▶ [WHAT IS EXPECTED]
Edit the entries below, from the first one through the line containing "point(263,70)", by replacing "computer-use agent" with "GUI agent" and leaving everything else unchanged. Return only those lines.

▶ [RECORDS FOR PROCESSING]

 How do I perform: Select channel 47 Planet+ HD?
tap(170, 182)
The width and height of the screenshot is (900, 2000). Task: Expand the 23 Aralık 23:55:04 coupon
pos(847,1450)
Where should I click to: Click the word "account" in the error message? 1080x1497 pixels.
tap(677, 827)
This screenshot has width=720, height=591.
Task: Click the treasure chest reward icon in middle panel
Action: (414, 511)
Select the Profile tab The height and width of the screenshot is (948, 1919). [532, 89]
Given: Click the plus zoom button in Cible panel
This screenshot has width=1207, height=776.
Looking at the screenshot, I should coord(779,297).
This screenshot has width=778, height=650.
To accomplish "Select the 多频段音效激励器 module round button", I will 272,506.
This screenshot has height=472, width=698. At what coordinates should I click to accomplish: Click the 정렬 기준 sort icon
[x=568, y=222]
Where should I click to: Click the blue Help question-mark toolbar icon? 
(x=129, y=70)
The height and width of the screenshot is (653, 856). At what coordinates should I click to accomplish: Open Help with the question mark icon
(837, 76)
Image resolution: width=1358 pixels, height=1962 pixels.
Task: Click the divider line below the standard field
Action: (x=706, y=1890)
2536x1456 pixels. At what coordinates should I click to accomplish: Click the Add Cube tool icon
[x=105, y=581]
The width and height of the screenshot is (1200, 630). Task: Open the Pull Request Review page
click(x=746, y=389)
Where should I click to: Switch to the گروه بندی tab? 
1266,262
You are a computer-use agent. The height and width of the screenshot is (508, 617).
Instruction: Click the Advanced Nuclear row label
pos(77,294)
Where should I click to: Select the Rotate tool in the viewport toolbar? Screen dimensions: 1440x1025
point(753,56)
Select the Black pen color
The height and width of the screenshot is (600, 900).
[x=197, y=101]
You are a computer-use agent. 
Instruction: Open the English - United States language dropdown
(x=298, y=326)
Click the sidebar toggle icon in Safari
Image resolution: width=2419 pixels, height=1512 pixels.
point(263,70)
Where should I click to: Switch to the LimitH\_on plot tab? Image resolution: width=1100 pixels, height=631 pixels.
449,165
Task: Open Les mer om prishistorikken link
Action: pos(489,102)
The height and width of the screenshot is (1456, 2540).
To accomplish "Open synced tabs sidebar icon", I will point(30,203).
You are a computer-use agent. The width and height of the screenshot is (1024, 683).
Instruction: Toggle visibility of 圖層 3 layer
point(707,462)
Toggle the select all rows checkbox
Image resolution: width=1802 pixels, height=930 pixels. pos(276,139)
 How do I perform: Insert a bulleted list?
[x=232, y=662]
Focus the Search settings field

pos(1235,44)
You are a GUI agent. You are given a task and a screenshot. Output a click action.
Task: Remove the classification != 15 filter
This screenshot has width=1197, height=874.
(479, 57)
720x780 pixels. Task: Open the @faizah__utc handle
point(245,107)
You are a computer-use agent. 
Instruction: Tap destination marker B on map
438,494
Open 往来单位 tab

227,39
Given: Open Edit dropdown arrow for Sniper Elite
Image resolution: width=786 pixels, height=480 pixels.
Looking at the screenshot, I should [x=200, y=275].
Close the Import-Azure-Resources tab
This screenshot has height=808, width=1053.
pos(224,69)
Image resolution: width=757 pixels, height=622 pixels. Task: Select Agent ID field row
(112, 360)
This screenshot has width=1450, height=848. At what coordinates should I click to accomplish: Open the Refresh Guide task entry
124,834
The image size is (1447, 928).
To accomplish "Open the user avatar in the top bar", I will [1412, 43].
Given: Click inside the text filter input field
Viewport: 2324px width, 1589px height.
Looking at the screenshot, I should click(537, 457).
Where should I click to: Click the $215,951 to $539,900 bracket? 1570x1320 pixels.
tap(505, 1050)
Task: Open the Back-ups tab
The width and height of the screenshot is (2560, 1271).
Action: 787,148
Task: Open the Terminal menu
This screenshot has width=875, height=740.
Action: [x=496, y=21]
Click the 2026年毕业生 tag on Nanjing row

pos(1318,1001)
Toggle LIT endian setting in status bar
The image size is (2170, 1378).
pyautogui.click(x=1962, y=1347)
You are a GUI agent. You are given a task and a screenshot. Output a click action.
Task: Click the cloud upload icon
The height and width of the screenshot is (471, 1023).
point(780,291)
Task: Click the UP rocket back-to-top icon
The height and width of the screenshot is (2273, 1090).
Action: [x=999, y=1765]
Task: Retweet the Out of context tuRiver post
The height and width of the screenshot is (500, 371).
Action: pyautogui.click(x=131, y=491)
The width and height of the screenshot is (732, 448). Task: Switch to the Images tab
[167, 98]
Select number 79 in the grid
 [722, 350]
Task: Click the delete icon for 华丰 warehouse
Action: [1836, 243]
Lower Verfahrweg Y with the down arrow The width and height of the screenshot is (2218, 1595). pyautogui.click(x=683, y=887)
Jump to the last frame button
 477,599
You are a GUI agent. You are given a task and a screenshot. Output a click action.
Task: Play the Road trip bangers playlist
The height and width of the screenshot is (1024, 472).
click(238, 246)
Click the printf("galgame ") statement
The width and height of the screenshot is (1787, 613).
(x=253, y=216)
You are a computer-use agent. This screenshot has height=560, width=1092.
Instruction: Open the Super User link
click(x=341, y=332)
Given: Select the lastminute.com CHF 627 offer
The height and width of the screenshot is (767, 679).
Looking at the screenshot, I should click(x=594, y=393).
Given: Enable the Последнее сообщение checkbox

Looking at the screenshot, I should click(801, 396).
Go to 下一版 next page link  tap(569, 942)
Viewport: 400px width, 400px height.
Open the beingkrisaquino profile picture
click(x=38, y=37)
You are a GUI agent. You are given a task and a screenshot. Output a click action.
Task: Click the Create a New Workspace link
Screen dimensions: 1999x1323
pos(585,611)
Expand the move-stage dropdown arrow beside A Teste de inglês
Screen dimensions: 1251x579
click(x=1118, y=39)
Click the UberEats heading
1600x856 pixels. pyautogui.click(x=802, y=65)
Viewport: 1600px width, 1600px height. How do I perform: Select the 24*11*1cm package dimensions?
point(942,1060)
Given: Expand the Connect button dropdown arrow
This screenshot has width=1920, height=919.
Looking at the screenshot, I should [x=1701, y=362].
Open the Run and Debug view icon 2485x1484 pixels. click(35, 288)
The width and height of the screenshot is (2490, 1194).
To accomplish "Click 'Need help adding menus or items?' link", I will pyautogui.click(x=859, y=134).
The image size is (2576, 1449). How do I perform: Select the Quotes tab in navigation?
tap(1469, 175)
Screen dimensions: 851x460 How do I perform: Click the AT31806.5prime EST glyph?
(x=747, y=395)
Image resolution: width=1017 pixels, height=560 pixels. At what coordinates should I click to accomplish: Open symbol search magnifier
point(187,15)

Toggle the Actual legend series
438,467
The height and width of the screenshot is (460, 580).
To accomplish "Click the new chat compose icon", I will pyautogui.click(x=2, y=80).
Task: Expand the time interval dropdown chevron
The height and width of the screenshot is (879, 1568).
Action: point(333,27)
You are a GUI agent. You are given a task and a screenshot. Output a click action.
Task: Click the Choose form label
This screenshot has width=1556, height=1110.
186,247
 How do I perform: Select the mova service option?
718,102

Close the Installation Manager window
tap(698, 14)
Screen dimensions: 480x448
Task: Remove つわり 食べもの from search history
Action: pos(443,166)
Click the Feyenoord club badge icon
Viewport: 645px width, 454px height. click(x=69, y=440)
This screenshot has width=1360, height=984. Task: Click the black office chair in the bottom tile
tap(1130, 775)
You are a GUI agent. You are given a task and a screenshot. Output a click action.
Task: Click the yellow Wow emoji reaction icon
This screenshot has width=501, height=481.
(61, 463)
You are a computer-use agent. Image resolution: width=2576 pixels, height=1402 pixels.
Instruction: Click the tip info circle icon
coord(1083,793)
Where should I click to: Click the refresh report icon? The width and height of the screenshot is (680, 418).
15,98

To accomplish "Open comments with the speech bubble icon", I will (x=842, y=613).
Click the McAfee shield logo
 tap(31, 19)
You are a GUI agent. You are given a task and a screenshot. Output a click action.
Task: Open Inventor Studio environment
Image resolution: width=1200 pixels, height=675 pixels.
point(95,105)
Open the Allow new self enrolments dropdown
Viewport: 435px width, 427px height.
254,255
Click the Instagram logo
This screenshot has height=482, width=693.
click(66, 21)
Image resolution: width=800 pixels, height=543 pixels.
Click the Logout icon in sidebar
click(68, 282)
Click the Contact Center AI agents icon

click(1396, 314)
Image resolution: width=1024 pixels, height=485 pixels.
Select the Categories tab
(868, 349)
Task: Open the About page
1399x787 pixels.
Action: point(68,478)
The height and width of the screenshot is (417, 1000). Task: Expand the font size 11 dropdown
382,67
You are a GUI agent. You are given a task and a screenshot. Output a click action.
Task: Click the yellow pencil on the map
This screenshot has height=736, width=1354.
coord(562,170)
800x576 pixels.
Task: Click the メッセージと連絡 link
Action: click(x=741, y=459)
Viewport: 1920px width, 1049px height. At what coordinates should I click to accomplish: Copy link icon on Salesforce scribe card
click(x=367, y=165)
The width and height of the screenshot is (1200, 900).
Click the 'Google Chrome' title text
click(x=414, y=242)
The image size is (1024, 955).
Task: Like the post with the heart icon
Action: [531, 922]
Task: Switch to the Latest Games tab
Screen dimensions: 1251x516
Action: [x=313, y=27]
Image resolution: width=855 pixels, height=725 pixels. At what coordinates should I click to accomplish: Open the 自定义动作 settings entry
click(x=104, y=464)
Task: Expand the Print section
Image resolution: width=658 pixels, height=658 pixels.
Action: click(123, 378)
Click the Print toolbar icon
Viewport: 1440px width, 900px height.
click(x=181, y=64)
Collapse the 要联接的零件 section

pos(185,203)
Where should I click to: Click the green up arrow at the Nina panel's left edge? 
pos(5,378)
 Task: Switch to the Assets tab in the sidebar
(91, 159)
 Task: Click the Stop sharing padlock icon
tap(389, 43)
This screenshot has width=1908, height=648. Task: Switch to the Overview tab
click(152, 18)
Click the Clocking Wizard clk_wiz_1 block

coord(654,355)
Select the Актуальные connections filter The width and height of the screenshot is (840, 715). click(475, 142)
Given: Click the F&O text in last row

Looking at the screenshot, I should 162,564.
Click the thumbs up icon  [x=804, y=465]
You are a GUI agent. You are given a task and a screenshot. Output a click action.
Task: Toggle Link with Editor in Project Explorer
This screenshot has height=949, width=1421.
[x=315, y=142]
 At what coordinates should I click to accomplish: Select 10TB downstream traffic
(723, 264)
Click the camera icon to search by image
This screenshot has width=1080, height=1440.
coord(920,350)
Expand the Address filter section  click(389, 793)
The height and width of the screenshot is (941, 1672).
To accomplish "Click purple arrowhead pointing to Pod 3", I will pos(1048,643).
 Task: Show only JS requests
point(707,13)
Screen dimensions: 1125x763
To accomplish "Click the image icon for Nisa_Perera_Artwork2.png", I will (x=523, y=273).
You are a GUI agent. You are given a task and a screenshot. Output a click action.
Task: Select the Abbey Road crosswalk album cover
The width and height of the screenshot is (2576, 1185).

▶ [EXPECTED ANSWER]
 How do I perform: Select channel 47 Planet+ HD?
tap(170, 182)
The width and height of the screenshot is (900, 2000). Task: Expand the 23 Aralık 23:55:04 coupon
pos(847,1450)
Where should I click to: Click the word "account" in the error message? 1080x1497 pixels.
tap(677, 827)
This screenshot has width=720, height=591.
Task: Click the treasure chest reward icon in middle panel
Action: (414, 511)
Select the Profile tab The height and width of the screenshot is (948, 1919). [532, 89]
Given: Click the plus zoom button in Cible panel
This screenshot has width=1207, height=776.
Looking at the screenshot, I should coord(779,297).
This screenshot has width=778, height=650.
To accomplish "Select the 多频段音效激励器 module round button", I will 272,506.
This screenshot has height=472, width=698. At what coordinates should I click to accomplish: Click the 정렬 기준 sort icon
[x=568, y=222]
Where should I click to: Click the blue Help question-mark toolbar icon? 
(x=129, y=70)
The height and width of the screenshot is (653, 856). At what coordinates should I click to accomplish: Open Help with the question mark icon
(837, 76)
Image resolution: width=1358 pixels, height=1962 pixels.
Task: Click the divider line below the standard field
Action: (x=706, y=1890)
2536x1456 pixels. At what coordinates should I click to accomplish: Click the Add Cube tool icon
[x=105, y=581]
The width and height of the screenshot is (1200, 630). Task: Open the Pull Request Review page
click(x=746, y=389)
Where should I click to: Switch to the گروه بندی tab? 
1266,262
You are a GUI agent. The height and width of the screenshot is (508, 617).
Instruction: Click the Advanced Nuclear row label
pos(77,294)
Where should I click to: Select the Rotate tool in the viewport toolbar? Screen dimensions: 1440x1025
point(753,56)
Select the Black pen color
The height and width of the screenshot is (600, 900).
[x=197, y=101]
You are a GUI agent. 
Instruction: Open the English - United States language dropdown
(x=298, y=326)
Click the sidebar toggle icon in Safari
Image resolution: width=2419 pixels, height=1512 pixels.
point(263,70)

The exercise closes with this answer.